One of the most interesting sections of the Museum's collection are works by the Artisanal Museum artists of the 1920s. This period was marked by revolutionary romanticism and the renewal of many spheres of public life. The Moscow Artisanal Museum was not spared from those processes.


The work on renewal and actualization of the assortment of handicraft items started in the early 1920s. Its main purpose was to preserve and give a new impulse to the activity of traditional art and craft centres whose products could not compete with the factory ones and were disappearing from everyday life (wooden ladles, birch bark baskets, etc.).
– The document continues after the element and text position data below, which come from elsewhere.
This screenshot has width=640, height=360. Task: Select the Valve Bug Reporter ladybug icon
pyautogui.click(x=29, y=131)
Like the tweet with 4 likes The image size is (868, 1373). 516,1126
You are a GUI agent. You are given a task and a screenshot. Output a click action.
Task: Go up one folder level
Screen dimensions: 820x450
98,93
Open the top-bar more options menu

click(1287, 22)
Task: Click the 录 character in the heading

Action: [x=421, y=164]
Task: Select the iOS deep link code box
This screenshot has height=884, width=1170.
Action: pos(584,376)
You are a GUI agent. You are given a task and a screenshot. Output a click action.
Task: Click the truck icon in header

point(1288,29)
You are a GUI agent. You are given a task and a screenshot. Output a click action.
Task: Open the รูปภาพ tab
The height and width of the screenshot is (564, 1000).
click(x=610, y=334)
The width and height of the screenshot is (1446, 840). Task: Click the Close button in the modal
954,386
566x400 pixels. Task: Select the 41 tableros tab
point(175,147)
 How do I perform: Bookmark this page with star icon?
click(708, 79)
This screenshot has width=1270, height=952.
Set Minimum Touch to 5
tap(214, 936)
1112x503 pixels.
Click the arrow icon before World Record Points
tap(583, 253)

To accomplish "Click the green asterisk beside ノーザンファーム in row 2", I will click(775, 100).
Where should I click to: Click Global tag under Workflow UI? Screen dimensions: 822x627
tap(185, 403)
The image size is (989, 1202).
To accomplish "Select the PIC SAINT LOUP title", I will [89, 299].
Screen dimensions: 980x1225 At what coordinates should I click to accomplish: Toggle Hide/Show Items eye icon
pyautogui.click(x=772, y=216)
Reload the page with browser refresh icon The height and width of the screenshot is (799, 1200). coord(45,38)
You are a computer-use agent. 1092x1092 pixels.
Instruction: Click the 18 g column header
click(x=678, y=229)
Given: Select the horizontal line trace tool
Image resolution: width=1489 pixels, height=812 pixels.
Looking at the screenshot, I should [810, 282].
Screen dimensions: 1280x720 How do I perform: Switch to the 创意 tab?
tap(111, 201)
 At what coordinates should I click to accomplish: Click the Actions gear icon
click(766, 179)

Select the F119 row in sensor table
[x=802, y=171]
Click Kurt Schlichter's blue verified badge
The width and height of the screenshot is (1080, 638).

These renewed products, which were no longer utilitarian items and acquired the status of works of art, were displayed for the first time at the First All-Russian Agricultural, Handicraft and Industrial Exhibition in Moscow in 1923. It was followed by the International Exhibition of Decorative and Industrial Arts in Paris in 1925. The success of this exhibition helped to promote artisanal products on the European art market. These shows were of enormous significance and to a large extent determined the development paths of traditional domestic arts and crafts for the next few decades.

Artists who worked in the museum during that period included such outstanding masters as Alexander Nikolaevich (Nilovich) Durnovo (1871 – 1930), Boris Nikolaevich Langhe (1888 – 1969), Evgeny Grigoryevich Telyakovsky (1887 – 1976), Vladimir Mikhailovich Golitsyn (1901 – 1943), Zinaida Dmitrievna Kashkarova (1888 – 1961), Nikolai Georgievich Tikhonov (1892 – 1988), Ivan Ivanovich Oveshkov (1877 – 1942). The artists studied and analysed in depth authentic works of folk and peasant art and used this wealth of centuries-old experience in their works. In the compositions created by them, traditions of Russian lubok are read and traced, the artistic principles of paintings of the Northern Dvina, the Urals and the Volga region, rhythmical and colouristic features of Mezensk spinning wheel decorations are redefined. Some of these artists started working for the Artisanal Museum as early as the 1910s, having been invited by Nikolai Dmitrievich Bartram (1873 – 1931) to join the first group of artists of the Museum. Thus, under the new circumstances, their work was an organic continuation of a pre-revolutionary tradition.